Dataset excerpt
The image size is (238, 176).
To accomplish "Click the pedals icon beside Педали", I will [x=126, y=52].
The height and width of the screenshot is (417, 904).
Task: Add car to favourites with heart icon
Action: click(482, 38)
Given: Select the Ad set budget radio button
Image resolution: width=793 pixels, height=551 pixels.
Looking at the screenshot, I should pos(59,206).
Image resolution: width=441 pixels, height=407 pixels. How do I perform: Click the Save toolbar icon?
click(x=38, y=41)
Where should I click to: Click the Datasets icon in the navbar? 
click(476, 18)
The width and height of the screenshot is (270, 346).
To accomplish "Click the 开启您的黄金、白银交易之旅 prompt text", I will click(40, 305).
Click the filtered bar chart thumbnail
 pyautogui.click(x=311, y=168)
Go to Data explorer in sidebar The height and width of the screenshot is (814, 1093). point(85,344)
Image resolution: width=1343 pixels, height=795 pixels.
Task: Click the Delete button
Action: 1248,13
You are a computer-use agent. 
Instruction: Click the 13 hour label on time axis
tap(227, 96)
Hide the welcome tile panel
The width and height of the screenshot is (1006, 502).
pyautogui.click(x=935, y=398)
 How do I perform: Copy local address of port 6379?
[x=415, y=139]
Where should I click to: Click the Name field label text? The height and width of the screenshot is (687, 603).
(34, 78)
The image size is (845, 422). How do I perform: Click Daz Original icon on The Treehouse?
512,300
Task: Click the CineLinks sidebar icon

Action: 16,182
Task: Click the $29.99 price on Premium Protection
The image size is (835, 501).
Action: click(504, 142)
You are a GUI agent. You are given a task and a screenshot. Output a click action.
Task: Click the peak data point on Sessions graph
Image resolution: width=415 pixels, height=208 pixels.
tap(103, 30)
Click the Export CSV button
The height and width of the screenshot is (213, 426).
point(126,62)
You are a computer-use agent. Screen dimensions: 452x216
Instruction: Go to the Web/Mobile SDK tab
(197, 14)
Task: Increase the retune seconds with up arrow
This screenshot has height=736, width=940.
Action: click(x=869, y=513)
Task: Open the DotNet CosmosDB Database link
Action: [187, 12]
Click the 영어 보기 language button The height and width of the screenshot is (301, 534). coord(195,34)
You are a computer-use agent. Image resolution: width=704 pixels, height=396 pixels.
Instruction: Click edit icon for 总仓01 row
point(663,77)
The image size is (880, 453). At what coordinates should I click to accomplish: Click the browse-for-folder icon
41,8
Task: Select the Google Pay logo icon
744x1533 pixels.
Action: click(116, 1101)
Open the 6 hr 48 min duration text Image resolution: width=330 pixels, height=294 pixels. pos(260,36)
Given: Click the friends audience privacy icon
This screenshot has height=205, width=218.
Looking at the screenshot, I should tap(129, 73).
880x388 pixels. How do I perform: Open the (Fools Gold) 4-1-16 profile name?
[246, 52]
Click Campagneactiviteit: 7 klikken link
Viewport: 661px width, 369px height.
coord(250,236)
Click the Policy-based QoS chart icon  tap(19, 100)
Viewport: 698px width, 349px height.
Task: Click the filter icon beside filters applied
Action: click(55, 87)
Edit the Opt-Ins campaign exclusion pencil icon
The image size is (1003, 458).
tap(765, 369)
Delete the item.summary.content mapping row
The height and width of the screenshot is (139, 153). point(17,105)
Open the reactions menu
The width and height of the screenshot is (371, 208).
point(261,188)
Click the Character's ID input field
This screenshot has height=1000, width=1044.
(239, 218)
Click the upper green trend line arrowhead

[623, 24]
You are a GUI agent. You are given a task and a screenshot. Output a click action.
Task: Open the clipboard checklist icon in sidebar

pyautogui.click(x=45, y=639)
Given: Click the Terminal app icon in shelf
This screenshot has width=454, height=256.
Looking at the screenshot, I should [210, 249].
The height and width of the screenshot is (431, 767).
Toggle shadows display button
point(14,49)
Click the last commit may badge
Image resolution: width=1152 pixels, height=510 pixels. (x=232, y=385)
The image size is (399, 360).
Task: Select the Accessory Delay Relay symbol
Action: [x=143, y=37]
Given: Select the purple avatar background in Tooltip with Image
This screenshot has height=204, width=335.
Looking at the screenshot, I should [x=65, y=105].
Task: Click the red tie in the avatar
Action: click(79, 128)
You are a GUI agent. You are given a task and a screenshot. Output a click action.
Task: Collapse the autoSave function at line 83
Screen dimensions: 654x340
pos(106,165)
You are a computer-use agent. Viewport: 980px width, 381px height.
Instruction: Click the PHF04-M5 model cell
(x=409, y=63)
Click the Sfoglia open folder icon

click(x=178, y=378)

** Short problem **
Reproduce the items from the very beginning through the line containing "Action: click(482, 38)", swapping "pedals icon" for "pedal button" and leaving everything else unchanged.

** In response **
The image size is (238, 176).
To accomplish "Click the pedal button beside Педали", I will [x=126, y=52].
The height and width of the screenshot is (417, 904).
Task: Add car to favourites with heart icon
Action: click(482, 38)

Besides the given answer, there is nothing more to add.